::: Material provided

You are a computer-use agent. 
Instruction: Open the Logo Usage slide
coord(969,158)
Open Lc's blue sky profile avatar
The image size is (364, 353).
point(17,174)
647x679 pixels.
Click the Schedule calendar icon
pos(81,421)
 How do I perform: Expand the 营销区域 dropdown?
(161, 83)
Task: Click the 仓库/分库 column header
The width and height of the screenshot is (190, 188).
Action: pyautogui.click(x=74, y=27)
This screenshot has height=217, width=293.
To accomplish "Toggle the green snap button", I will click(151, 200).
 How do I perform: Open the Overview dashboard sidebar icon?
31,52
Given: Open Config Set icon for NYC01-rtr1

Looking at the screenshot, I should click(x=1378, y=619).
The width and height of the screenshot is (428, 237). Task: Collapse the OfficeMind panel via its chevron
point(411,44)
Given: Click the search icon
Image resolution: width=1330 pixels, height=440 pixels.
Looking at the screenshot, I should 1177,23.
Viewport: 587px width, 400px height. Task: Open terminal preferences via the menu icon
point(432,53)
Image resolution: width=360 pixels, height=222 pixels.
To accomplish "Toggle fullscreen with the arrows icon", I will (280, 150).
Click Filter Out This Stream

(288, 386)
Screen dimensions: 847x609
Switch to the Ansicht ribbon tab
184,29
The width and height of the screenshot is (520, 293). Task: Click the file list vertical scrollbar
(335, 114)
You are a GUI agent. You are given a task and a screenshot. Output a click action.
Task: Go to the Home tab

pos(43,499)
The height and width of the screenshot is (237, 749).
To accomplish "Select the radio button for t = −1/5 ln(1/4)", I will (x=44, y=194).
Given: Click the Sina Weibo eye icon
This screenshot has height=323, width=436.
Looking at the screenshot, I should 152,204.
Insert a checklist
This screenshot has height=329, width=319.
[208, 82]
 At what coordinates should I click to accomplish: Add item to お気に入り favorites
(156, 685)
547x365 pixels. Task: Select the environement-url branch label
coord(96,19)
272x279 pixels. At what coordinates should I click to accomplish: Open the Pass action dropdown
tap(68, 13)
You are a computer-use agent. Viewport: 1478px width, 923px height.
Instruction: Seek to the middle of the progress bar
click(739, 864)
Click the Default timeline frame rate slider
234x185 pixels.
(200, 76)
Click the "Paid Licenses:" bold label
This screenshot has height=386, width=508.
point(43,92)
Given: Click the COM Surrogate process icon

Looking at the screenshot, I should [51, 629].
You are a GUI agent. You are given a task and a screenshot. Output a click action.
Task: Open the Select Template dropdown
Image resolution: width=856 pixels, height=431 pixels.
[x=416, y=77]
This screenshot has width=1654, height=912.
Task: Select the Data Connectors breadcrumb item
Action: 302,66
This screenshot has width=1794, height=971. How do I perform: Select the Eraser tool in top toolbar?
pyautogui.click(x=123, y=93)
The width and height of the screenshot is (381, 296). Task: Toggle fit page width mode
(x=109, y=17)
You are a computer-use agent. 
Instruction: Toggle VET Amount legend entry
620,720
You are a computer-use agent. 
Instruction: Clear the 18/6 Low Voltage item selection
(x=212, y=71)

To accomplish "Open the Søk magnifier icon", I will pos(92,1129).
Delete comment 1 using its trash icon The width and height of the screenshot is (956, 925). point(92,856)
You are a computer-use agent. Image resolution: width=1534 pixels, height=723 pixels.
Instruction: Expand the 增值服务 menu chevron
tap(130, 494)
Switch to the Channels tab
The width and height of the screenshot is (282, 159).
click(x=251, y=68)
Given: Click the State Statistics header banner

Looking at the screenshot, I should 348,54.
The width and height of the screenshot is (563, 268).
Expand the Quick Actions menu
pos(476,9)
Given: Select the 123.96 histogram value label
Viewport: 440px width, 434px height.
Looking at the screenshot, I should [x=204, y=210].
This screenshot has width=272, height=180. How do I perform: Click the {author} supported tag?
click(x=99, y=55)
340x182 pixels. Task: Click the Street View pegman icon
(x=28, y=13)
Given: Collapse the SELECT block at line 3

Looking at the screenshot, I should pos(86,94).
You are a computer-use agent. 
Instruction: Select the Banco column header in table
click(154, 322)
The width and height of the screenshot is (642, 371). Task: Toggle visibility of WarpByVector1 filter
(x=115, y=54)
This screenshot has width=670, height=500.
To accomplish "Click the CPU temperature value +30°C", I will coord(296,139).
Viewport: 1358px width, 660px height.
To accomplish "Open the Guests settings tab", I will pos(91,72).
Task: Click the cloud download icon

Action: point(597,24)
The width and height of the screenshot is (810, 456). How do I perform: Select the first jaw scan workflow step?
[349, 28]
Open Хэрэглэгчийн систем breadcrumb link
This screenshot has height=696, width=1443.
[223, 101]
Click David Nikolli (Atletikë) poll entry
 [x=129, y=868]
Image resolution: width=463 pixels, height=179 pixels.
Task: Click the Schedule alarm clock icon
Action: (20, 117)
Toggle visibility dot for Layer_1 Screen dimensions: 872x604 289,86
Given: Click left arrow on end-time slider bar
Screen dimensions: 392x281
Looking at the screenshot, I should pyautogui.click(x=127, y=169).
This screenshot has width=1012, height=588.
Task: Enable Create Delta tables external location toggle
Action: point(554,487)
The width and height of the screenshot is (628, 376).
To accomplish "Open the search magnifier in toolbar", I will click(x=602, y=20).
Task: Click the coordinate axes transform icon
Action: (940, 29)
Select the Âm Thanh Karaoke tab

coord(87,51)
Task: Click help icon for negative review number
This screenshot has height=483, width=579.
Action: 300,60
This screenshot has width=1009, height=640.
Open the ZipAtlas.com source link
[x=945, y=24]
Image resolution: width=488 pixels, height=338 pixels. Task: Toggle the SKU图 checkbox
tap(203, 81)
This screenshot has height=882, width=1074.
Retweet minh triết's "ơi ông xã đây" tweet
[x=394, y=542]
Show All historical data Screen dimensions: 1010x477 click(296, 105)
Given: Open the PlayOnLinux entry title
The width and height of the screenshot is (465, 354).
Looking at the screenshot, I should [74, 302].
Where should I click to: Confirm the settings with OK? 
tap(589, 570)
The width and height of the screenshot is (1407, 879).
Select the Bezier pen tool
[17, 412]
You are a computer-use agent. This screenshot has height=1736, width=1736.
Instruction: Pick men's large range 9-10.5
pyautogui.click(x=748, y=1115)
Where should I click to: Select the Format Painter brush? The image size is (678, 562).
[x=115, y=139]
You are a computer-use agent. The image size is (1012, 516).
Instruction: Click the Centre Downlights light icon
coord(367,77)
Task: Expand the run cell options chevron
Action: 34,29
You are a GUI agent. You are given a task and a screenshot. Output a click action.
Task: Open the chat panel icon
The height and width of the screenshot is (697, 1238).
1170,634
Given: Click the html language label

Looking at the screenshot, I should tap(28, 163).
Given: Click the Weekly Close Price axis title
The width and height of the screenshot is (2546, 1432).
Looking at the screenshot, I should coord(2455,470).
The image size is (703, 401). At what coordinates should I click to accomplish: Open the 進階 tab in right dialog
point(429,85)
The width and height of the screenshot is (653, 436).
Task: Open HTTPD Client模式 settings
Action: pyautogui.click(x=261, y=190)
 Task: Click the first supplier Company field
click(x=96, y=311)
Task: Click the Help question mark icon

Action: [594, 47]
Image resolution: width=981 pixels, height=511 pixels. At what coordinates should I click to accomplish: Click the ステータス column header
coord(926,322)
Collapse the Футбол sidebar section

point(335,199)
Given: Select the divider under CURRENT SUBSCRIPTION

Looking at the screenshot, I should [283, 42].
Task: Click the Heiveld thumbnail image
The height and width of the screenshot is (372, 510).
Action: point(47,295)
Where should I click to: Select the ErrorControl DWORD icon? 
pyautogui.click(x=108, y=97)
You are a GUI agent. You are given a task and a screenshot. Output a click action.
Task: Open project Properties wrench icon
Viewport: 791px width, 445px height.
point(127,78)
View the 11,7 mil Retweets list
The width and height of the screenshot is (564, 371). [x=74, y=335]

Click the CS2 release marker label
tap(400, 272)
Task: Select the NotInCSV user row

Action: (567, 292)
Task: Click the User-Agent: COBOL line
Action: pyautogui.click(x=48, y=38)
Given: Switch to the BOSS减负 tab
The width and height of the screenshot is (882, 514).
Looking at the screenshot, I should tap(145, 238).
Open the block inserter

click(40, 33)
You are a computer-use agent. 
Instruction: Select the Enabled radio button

::::::

Requirement ->
Pick out every line of the records above that contains the string "what", matching case exactly, and copy each one.

Answer for the task ->
 At what coordinates should I click to accomplish: Add item to お気に入り favorites
272x279 pixels. At what coordinates should I click to accomplish: Open the Pass action dropdown
The image size is (703, 401). At what coordinates should I click to accomplish: Open the 進階 tab in right dialog
Image resolution: width=981 pixels, height=511 pixels. At what coordinates should I click to accomplish: Click the ステータス column header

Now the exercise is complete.